Wednesday, November 5, 2008

"Fifty-nine percent of voters call themselves “fiscally conservative and socially liberal"

David Boaz is one of my favorite people, as is Greg Mankiw. He also says some interesting things:

"Lots of independents — as well as voters who identify with one of the major parties — hold broadly libertarian, or “fiscally conservative and socially liberal,” views. A lot of those voters moved from voting Republican to voting Democratic between 2000 and 2006, and it looks like they did so again this year."

So why is being a libertarian Democrat so strange a concept?

"If Obama governs as a centrist, he may make it very difficult for the Republicans to recover. But a candidate in either party who presented himself as a product of the social freedom of the Sixties and the economic freedom of the Eighties would be tapping into a market that both parties have yet to nail down.'

I suppose that I believe that this is where President Obama will be going, as well as the Democratic Party.

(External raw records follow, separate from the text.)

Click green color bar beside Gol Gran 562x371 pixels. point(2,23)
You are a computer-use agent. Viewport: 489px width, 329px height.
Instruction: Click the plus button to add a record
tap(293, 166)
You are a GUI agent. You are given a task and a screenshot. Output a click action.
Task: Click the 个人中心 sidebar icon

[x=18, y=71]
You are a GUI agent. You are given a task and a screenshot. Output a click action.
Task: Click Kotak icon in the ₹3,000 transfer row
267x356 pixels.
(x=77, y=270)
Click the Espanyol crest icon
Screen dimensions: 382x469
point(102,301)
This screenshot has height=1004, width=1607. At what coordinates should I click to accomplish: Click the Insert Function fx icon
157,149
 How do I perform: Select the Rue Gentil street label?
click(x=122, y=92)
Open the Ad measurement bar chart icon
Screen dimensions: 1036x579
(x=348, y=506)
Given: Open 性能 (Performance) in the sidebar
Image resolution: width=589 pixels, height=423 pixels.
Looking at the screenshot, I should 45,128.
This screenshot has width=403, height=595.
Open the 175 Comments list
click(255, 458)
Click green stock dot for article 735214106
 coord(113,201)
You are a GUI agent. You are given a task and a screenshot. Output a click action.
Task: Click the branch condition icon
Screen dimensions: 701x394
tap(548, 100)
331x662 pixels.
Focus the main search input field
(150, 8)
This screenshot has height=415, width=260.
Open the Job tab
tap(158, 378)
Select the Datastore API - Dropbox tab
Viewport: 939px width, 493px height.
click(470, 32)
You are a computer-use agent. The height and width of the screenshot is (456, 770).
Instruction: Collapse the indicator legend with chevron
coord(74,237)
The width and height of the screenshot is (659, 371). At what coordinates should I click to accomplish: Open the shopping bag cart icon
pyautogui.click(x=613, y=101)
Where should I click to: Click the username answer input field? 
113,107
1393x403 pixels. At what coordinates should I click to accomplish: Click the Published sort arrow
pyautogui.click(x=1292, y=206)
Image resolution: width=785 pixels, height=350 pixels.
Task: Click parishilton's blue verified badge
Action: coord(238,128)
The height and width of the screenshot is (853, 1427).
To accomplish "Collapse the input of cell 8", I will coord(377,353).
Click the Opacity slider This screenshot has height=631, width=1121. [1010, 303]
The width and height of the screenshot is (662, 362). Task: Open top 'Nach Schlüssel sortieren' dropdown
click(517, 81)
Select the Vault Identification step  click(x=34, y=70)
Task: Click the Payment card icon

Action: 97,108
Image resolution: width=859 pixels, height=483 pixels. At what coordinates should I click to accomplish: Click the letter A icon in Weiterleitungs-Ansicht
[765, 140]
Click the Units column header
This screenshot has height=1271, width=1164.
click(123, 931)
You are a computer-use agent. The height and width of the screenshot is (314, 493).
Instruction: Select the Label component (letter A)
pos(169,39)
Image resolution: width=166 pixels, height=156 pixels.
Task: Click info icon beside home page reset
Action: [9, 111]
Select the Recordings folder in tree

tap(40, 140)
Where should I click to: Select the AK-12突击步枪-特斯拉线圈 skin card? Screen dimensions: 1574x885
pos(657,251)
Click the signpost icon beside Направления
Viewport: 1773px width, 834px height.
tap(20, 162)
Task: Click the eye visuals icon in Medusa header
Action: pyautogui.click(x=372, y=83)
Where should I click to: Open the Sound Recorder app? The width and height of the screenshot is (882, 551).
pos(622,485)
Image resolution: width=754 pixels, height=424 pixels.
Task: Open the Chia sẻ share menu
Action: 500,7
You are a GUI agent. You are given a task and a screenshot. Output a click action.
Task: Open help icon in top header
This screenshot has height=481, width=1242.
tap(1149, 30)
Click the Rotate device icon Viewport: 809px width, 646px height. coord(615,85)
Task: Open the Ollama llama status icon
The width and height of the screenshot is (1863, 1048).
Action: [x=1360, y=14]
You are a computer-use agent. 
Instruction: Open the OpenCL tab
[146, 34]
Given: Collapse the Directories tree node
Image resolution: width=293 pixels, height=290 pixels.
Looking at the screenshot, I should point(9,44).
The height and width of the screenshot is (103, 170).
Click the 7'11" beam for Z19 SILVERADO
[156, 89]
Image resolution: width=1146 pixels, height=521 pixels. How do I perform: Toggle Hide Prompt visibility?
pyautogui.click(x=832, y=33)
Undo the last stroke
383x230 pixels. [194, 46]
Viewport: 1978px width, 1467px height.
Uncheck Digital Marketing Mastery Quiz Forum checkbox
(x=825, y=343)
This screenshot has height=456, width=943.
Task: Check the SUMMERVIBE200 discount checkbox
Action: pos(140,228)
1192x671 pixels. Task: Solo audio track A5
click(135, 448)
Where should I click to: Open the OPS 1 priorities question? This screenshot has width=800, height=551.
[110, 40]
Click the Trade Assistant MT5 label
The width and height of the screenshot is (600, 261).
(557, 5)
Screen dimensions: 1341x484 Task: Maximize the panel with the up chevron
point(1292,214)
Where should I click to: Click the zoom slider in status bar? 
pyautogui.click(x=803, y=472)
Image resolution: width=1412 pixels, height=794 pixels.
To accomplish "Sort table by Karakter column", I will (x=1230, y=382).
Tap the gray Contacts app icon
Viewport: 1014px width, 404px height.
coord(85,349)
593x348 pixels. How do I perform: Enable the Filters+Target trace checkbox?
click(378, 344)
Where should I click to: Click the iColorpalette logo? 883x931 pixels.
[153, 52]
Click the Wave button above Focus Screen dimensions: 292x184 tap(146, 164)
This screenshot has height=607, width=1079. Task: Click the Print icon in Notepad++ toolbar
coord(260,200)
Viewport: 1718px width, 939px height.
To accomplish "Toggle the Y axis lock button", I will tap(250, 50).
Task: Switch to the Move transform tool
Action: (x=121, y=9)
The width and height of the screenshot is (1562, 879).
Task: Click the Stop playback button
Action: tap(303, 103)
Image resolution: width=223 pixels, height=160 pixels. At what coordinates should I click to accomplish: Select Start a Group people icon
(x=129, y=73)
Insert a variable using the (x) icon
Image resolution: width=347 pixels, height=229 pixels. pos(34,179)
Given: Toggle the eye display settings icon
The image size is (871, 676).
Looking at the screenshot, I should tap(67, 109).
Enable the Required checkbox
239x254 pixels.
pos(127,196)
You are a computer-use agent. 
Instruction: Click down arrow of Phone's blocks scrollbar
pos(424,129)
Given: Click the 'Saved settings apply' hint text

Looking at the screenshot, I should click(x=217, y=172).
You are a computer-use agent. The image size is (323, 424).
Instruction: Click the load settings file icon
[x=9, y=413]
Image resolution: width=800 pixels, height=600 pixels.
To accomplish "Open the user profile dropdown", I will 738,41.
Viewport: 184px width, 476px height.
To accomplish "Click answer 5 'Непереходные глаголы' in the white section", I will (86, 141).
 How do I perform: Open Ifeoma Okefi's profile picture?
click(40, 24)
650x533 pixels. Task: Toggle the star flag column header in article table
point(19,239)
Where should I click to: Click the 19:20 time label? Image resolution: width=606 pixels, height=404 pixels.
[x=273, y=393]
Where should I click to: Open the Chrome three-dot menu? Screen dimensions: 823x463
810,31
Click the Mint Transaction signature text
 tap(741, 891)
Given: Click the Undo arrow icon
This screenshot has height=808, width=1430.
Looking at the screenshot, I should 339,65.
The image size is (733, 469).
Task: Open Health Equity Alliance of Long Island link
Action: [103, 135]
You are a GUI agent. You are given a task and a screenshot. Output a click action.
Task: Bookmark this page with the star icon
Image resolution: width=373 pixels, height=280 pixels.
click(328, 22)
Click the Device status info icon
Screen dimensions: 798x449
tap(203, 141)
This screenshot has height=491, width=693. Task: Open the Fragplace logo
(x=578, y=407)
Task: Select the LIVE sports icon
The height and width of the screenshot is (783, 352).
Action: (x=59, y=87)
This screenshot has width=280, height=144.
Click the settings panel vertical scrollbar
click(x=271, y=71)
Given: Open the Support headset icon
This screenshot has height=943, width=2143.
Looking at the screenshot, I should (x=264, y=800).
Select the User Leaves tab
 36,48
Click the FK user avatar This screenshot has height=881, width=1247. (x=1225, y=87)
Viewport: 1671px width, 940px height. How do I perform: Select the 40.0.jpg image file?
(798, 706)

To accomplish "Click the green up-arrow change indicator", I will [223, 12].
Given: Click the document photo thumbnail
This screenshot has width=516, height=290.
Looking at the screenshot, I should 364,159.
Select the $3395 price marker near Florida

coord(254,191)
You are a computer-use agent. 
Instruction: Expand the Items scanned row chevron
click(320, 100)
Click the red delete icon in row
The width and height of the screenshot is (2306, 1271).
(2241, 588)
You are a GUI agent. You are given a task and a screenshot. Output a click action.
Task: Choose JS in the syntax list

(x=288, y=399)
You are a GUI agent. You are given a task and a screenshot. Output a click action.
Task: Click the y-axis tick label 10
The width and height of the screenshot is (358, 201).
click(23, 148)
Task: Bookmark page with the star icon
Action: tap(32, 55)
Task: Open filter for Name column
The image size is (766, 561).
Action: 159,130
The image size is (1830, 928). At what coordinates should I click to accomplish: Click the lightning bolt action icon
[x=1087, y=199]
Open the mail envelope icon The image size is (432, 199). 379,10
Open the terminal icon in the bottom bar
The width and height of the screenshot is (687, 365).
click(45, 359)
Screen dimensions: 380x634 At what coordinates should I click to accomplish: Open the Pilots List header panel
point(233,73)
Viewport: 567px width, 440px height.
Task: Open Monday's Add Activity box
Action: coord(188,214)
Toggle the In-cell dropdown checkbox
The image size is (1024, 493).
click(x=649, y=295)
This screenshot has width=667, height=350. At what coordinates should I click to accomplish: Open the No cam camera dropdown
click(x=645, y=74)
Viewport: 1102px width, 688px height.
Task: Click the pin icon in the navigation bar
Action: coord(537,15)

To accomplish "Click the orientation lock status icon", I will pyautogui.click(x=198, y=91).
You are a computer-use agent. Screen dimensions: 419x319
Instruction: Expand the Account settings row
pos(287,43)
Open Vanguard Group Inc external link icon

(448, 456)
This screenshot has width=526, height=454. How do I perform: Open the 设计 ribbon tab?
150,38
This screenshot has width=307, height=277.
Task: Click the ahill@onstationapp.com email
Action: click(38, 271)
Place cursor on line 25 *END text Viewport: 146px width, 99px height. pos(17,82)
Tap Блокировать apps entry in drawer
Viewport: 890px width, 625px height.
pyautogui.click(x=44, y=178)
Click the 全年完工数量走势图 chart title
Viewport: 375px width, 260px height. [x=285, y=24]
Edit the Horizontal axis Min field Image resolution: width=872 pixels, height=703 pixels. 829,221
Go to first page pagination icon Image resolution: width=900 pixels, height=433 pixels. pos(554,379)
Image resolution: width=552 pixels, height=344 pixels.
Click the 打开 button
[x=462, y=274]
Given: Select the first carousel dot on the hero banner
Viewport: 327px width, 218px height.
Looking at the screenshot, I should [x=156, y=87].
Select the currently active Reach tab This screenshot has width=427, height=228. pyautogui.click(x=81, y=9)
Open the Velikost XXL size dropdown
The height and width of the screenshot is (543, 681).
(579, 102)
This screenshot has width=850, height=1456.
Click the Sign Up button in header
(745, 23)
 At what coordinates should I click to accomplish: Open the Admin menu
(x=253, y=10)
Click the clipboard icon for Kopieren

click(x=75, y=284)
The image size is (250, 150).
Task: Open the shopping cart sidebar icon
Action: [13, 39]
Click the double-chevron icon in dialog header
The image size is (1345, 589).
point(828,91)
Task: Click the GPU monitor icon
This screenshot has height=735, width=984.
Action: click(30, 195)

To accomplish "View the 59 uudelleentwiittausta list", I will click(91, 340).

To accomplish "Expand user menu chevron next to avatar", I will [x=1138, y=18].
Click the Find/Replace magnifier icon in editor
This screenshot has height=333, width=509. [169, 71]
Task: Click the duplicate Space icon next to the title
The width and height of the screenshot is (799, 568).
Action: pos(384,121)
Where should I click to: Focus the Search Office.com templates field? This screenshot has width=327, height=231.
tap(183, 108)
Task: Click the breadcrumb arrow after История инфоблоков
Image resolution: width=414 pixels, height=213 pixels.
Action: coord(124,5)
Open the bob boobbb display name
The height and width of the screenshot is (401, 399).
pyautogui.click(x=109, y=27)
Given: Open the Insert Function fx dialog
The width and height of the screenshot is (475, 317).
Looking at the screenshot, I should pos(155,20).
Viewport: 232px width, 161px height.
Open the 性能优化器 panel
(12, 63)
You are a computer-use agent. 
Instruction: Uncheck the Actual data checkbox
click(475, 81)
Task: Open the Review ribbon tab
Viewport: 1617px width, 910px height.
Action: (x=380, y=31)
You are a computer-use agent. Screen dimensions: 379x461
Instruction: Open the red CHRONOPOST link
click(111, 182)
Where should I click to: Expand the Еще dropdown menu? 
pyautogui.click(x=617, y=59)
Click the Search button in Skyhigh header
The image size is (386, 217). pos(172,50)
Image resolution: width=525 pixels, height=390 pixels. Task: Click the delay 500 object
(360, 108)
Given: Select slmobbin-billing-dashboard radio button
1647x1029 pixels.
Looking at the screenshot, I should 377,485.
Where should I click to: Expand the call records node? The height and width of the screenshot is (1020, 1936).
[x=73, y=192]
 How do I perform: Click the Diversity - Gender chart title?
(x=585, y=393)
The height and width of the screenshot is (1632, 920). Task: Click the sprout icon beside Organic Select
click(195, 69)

Here's an important difference between David and Greg and myself:

I don't feel that Paul Krugman, Robert Kuttner, Robert Reich, Lawrence Summers, Alan Blinder, are wildly different than me on economics. I believe that, even in cases that they disagree with me, they would listen to me, and understand my points. That's enough to be in a party that on all other issues, I generally agree with, and am often more "leftist", in some cases, than the average Democrat.

There's a realignment going on, and I think that more people with libertarian leanings will be joining me, without ever knowing about me, of course.